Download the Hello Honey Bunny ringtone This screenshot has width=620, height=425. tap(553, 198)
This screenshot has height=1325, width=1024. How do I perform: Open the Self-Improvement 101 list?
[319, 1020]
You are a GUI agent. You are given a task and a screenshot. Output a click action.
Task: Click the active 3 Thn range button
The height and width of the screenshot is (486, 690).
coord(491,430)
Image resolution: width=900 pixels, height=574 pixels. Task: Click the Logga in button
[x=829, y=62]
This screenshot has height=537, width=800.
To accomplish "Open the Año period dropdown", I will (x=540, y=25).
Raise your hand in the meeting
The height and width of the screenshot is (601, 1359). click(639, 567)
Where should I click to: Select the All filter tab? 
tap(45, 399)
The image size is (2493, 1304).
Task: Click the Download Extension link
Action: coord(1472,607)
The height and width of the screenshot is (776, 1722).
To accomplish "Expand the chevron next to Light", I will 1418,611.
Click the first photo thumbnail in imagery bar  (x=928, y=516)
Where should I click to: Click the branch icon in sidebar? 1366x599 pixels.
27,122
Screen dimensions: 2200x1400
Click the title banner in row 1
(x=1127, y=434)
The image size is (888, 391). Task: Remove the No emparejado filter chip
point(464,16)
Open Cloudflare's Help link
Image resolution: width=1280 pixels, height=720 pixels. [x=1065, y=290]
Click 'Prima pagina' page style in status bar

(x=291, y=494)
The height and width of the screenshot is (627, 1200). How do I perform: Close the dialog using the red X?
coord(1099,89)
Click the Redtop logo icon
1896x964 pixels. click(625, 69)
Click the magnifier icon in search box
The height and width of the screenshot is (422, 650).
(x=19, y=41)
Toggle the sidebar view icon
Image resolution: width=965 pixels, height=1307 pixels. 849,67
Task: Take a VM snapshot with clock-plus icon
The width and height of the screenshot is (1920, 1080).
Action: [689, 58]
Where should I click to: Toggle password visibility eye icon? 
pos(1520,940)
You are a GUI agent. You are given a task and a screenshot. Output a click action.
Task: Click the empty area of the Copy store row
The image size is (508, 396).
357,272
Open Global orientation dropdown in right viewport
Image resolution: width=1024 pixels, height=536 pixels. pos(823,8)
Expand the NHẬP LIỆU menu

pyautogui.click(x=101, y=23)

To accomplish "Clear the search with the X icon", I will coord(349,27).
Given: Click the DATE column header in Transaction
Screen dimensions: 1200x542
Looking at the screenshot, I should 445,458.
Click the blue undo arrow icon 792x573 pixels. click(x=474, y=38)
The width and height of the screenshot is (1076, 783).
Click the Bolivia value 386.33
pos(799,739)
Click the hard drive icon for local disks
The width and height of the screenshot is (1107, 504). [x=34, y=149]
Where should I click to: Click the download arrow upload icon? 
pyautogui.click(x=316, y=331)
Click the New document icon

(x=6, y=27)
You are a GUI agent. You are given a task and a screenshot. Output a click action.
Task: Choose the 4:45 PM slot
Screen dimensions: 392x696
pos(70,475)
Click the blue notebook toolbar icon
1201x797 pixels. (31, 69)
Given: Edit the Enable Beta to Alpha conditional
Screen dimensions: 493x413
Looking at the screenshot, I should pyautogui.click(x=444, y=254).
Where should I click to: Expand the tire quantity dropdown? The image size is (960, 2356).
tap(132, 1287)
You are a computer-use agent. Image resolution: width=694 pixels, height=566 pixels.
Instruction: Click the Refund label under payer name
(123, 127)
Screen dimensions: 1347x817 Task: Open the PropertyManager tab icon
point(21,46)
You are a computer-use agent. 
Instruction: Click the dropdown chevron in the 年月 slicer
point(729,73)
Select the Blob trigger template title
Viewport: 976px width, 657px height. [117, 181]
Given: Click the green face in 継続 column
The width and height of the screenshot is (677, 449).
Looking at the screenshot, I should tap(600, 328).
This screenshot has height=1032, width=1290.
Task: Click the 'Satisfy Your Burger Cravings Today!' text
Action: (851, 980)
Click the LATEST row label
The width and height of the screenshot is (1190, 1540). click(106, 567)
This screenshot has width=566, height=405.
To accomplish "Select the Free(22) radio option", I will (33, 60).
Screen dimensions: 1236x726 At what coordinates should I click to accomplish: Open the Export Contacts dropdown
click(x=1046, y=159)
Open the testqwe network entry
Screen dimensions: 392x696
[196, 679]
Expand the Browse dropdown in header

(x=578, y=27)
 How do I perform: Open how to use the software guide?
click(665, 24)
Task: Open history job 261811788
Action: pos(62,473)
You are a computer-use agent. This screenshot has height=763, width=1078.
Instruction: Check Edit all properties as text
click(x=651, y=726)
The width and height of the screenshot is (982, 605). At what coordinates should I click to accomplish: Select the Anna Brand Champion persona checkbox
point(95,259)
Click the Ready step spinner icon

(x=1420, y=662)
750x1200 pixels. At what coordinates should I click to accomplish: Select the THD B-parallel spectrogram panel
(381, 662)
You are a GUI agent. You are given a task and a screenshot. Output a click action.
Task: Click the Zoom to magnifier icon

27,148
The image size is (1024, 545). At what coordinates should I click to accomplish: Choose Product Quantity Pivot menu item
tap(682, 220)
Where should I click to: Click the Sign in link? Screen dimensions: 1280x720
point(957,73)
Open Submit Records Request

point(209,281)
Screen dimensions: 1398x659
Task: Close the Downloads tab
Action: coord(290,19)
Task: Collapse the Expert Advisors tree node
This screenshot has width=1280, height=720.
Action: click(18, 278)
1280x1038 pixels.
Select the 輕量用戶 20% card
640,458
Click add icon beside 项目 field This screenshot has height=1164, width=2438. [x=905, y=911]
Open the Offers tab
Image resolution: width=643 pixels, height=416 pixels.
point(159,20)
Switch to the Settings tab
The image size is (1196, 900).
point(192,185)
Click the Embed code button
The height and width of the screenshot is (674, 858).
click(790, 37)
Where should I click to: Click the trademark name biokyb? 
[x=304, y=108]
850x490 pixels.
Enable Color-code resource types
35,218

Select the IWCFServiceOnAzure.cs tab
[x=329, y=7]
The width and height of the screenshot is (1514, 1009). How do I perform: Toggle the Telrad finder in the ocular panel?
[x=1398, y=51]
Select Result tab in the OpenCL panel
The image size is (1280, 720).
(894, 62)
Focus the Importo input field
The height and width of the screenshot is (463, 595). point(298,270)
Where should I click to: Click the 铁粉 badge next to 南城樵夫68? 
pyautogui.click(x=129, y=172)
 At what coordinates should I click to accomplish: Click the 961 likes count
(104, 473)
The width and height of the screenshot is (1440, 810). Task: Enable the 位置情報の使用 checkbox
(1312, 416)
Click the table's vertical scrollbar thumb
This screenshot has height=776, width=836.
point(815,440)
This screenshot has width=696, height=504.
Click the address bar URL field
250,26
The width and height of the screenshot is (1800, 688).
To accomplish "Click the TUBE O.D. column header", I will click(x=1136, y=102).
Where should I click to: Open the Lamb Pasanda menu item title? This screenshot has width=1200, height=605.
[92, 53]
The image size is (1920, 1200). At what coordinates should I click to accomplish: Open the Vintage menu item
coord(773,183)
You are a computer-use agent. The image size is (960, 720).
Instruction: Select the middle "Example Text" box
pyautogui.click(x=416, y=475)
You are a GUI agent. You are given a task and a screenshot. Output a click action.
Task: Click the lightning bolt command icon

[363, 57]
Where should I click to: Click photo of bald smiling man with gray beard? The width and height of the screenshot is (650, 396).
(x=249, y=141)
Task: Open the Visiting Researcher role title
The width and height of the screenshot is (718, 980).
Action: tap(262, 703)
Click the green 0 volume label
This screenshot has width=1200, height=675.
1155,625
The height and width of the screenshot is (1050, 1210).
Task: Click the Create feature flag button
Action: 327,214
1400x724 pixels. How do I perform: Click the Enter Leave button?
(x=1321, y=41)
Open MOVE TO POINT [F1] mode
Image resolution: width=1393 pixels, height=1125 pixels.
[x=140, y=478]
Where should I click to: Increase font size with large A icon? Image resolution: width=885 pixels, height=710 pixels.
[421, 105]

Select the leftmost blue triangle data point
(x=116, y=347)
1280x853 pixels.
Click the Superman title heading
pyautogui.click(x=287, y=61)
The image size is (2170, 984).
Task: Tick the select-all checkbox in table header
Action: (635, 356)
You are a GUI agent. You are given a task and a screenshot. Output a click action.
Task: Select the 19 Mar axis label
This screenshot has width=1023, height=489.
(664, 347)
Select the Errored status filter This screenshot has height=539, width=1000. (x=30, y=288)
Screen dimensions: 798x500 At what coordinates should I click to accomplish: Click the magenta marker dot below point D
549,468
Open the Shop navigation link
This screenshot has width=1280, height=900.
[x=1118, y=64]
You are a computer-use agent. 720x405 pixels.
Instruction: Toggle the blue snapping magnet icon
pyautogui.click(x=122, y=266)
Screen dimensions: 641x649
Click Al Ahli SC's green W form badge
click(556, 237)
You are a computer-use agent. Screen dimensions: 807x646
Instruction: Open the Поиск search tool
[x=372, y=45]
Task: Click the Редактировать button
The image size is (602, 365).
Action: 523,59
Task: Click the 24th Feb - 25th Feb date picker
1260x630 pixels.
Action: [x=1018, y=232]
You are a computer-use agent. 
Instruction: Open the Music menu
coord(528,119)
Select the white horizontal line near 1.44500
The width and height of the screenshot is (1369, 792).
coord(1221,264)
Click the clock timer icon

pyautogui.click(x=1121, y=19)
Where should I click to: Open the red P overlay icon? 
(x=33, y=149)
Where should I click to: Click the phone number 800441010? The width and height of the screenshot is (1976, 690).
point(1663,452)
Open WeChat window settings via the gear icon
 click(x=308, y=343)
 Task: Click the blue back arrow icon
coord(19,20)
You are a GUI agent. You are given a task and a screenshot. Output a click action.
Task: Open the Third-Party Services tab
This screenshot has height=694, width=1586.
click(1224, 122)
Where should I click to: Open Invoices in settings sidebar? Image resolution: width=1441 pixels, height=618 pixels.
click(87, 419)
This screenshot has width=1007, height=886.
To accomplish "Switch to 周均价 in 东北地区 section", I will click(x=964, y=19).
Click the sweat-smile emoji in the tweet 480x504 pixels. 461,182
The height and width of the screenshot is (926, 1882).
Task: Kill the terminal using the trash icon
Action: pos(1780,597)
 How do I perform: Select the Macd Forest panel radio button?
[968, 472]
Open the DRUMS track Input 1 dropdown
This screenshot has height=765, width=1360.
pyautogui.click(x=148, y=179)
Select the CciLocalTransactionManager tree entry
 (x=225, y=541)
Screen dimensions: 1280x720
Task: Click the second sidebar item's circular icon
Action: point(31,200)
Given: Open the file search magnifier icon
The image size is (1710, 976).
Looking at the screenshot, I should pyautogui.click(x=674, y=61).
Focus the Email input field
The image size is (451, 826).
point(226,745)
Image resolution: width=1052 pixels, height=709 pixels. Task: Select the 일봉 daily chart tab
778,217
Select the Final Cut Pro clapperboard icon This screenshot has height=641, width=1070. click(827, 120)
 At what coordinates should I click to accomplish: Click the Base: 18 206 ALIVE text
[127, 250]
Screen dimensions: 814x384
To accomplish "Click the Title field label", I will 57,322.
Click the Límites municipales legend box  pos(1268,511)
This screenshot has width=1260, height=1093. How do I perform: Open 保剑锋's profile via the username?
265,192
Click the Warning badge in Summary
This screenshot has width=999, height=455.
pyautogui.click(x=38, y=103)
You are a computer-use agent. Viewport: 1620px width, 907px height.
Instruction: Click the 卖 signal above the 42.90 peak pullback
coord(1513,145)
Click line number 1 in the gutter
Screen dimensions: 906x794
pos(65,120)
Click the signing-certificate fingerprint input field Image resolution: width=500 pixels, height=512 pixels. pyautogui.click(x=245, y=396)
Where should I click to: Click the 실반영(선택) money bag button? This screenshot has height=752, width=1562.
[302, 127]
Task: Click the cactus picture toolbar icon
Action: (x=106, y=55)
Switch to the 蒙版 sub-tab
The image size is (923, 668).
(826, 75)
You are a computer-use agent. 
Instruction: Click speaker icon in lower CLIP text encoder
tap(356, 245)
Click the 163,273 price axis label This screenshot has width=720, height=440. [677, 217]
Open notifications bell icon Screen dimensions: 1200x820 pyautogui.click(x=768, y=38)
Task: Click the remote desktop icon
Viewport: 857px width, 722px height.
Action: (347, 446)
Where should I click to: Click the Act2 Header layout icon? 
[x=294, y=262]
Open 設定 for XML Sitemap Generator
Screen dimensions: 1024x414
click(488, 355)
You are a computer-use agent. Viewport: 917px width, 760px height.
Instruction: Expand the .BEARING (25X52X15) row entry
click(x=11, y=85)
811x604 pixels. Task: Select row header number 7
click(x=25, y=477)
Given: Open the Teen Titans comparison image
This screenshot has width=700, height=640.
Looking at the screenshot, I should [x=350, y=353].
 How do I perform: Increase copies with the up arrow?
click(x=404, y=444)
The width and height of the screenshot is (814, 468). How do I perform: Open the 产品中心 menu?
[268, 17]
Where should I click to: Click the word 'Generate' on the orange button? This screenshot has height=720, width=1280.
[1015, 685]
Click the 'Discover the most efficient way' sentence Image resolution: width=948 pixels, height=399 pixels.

-*-*-

**INSTRUCTIONS TO FOLLOW**
Go through the material and copy out every line with "column" in it.

**EXERCISE RESPONSE**
Given: Click the DATE column header in Transaction
Given: Click the green face in 継続 column
To accomplish "Click the TUBE O.D. column header", I will click(x=1136, y=102).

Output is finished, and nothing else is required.